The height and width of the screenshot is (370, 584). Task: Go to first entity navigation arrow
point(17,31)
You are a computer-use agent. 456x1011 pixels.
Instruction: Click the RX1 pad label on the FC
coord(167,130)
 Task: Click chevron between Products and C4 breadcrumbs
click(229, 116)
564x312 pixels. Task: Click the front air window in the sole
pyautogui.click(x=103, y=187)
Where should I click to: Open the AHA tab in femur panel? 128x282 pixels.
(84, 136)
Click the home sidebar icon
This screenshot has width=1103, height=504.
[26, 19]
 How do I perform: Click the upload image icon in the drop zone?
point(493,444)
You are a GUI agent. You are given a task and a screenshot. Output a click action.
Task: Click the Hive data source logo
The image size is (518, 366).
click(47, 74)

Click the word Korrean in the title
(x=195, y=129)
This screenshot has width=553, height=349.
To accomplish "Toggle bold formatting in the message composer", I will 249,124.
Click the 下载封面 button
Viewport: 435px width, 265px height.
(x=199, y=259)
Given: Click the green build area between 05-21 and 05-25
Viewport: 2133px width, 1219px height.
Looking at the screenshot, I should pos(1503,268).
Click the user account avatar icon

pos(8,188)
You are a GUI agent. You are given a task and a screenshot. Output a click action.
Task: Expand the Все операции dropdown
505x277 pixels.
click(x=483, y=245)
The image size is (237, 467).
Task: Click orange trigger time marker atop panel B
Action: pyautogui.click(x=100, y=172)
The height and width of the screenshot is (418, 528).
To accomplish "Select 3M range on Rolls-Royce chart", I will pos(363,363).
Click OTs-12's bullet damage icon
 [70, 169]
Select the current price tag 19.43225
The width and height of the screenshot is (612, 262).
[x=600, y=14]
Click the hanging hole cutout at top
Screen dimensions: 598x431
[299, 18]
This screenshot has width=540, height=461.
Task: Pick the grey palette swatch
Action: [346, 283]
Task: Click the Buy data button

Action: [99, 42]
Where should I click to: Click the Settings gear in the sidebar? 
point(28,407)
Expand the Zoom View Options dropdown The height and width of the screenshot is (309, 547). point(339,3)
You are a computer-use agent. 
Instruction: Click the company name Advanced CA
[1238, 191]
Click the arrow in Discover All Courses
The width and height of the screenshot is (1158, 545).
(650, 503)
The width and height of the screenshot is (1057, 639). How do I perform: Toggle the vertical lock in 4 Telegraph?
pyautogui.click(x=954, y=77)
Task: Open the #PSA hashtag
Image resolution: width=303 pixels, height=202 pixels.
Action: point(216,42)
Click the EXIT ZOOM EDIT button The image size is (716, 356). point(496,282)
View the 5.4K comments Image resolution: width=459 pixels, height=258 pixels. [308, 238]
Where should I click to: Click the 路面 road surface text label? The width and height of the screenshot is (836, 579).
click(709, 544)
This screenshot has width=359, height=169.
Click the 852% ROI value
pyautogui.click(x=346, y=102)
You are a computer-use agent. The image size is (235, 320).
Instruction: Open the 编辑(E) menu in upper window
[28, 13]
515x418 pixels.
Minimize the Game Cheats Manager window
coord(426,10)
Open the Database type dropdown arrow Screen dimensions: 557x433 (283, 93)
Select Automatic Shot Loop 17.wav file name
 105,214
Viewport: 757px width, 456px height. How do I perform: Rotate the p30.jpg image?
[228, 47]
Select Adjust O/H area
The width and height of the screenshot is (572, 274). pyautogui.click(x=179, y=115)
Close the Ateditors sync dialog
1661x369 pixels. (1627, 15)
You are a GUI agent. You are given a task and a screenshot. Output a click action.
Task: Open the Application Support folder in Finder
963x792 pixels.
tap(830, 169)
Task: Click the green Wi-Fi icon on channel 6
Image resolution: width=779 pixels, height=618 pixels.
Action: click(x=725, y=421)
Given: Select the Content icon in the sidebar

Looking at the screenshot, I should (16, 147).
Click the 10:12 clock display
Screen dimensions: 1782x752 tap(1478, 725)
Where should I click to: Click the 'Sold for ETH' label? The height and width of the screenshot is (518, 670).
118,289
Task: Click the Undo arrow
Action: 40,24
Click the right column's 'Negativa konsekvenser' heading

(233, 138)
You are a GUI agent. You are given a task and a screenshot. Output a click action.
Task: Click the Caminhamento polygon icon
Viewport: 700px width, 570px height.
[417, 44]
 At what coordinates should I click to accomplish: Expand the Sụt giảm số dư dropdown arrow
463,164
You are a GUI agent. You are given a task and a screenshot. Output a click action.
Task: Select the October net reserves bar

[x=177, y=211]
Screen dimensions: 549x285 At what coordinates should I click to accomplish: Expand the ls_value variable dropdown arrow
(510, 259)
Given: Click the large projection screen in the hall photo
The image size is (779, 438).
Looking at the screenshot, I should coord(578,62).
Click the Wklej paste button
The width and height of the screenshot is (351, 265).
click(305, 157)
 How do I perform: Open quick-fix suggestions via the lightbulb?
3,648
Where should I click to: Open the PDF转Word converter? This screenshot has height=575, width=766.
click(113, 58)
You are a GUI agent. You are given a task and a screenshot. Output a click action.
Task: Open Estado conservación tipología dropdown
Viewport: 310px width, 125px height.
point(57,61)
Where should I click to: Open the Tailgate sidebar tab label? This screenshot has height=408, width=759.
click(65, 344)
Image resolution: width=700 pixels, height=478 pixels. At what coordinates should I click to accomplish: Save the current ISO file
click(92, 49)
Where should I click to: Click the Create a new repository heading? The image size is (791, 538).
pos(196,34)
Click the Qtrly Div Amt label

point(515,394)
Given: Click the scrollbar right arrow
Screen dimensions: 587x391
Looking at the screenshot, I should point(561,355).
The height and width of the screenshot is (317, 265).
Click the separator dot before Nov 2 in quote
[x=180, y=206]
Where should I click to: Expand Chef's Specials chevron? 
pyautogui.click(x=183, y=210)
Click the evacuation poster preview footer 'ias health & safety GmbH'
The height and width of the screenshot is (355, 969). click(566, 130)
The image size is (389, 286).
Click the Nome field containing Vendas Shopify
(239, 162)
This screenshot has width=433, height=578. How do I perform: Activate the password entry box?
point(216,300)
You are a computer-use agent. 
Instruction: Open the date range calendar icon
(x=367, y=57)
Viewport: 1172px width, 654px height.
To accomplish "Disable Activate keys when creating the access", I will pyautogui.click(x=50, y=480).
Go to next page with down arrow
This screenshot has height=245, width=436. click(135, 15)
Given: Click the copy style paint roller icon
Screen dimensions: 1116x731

_____

Send back every line of the listing above exactly.

ANSWER SECTION:
The height and width of the screenshot is (370, 584). Task: Go to first entity navigation arrow
point(17,31)
You are a computer-use agent. 456x1011 pixels.
Instruction: Click the RX1 pad label on the FC
coord(167,130)
 Task: Click chevron between Products and C4 breadcrumbs
click(229, 116)
564x312 pixels. Task: Click the front air window in the sole
pyautogui.click(x=103, y=187)
Where should I click to: Open the AHA tab in femur panel? 128x282 pixels.
(84, 136)
Click the home sidebar icon
This screenshot has width=1103, height=504.
[26, 19]
 How do I perform: Click the upload image icon in the drop zone?
point(493,444)
You are a GUI agent. You are given a task and a screenshot. Output a click action.
Task: Click the Hive data source logo
The image size is (518, 366).
click(47, 74)

Click the word Korrean in the title
(x=195, y=129)
This screenshot has width=553, height=349.
To accomplish "Toggle bold formatting in the message composer", I will 249,124.
Click the 下载封面 button
Viewport: 435px width, 265px height.
(x=199, y=259)
Given: Click the green build area between 05-21 and 05-25
Viewport: 2133px width, 1219px height.
Looking at the screenshot, I should pos(1503,268).
Click the user account avatar icon

pos(8,188)
You are a GUI agent. You are given a task and a screenshot. Output a click action.
Task: Expand the Все операции dropdown
505x277 pixels.
click(x=483, y=245)
The image size is (237, 467).
Task: Click orange trigger time marker atop panel B
Action: pyautogui.click(x=100, y=172)
The height and width of the screenshot is (418, 528).
To accomplish "Select 3M range on Rolls-Royce chart", I will pos(363,363).
Click OTs-12's bullet damage icon
 [70, 169]
Select the current price tag 19.43225
The width and height of the screenshot is (612, 262).
[x=600, y=14]
Click the hanging hole cutout at top
Screen dimensions: 598x431
[299, 18]
This screenshot has width=540, height=461.
Task: Pick the grey palette swatch
Action: [346, 283]
Task: Click the Buy data button

Action: [99, 42]
Where should I click to: Click the Settings gear in the sidebar? 
point(28,407)
Expand the Zoom View Options dropdown The height and width of the screenshot is (309, 547). point(339,3)
You are a computer-use agent. 
Instruction: Click the company name Advanced CA
[1238, 191]
Click the arrow in Discover All Courses
The width and height of the screenshot is (1158, 545).
(650, 503)
The width and height of the screenshot is (1057, 639). How do I perform: Toggle the vertical lock in 4 Telegraph?
pyautogui.click(x=954, y=77)
Task: Open the #PSA hashtag
Image resolution: width=303 pixels, height=202 pixels.
Action: point(216,42)
Click the EXIT ZOOM EDIT button The image size is (716, 356). point(496,282)
View the 5.4K comments Image resolution: width=459 pixels, height=258 pixels. [308, 238]
Where should I click to: Click the 路面 road surface text label? The width and height of the screenshot is (836, 579).
click(709, 544)
This screenshot has width=359, height=169.
Click the 852% ROI value
pyautogui.click(x=346, y=102)
You are a computer-use agent. The image size is (235, 320).
Instruction: Open the 编辑(E) menu in upper window
[28, 13]
515x418 pixels.
Minimize the Game Cheats Manager window
coord(426,10)
Open the Database type dropdown arrow Screen dimensions: 557x433 (283, 93)
Select Automatic Shot Loop 17.wav file name
 105,214
Viewport: 757px width, 456px height. How do I perform: Rotate the p30.jpg image?
[228, 47]
Select Adjust O/H area
The width and height of the screenshot is (572, 274). pyautogui.click(x=179, y=115)
Close the Ateditors sync dialog
1661x369 pixels. (1627, 15)
You are a GUI agent. You are given a task and a screenshot. Output a click action.
Task: Open the Application Support folder in Finder
963x792 pixels.
tap(830, 169)
Task: Click the green Wi-Fi icon on channel 6
Image resolution: width=779 pixels, height=618 pixels.
Action: click(x=725, y=421)
Given: Select the Content icon in the sidebar

Looking at the screenshot, I should (16, 147).
Click the 10:12 clock display
Screen dimensions: 1782x752 tap(1478, 725)
Where should I click to: Click the 'Sold for ETH' label? The height and width of the screenshot is (518, 670).
118,289
Task: Click the Undo arrow
Action: 40,24
Click the right column's 'Negativa konsekvenser' heading

(233, 138)
You are a GUI agent. You are given a task and a screenshot. Output a click action.
Task: Click the Caminhamento polygon icon
Viewport: 700px width, 570px height.
[417, 44]
 At what coordinates should I click to accomplish: Expand the Sụt giảm số dư dropdown arrow
463,164
You are a GUI agent. You are given a task and a screenshot. Output a click action.
Task: Select the October net reserves bar

[x=177, y=211]
Screen dimensions: 549x285 At what coordinates should I click to accomplish: Expand the ls_value variable dropdown arrow
(510, 259)
Given: Click the large projection screen in the hall photo
The image size is (779, 438).
Looking at the screenshot, I should coord(578,62).
Click the Wklej paste button
The width and height of the screenshot is (351, 265).
click(305, 157)
 How do I perform: Open quick-fix suggestions via the lightbulb?
3,648
Where should I click to: Open the PDF转Word converter? This screenshot has height=575, width=766.
click(113, 58)
You are a GUI agent. You are given a task and a screenshot. Output a click action.
Task: Open Estado conservación tipología dropdown
Viewport: 310px width, 125px height.
point(57,61)
Where should I click to: Open the Tailgate sidebar tab label? This screenshot has height=408, width=759.
click(65, 344)
Image resolution: width=700 pixels, height=478 pixels. At what coordinates should I click to accomplish: Save the current ISO file
click(92, 49)
Where should I click to: Click the Create a new repository heading? The image size is (791, 538).
pos(196,34)
Click the Qtrly Div Amt label

point(515,394)
Given: Click the scrollbar right arrow
Screen dimensions: 587x391
Looking at the screenshot, I should point(561,355).
The height and width of the screenshot is (317, 265).
Click the separator dot before Nov 2 in quote
[x=180, y=206]
Where should I click to: Expand Chef's Specials chevron? 
pyautogui.click(x=183, y=210)
Click the evacuation poster preview footer 'ias health & safety GmbH'
The height and width of the screenshot is (355, 969). click(566, 130)
The image size is (389, 286).
Click the Nome field containing Vendas Shopify
(239, 162)
This screenshot has width=433, height=578. How do I perform: Activate the password entry box?
point(216,300)
You are a computer-use agent. 
Instruction: Open the date range calendar icon
(x=367, y=57)
Viewport: 1172px width, 654px height.
To accomplish "Disable Activate keys when creating the access", I will pyautogui.click(x=50, y=480).
Go to next page with down arrow
This screenshot has height=245, width=436. click(135, 15)
Given: Click the copy style paint roller icon
Screen dimensions: 1116x731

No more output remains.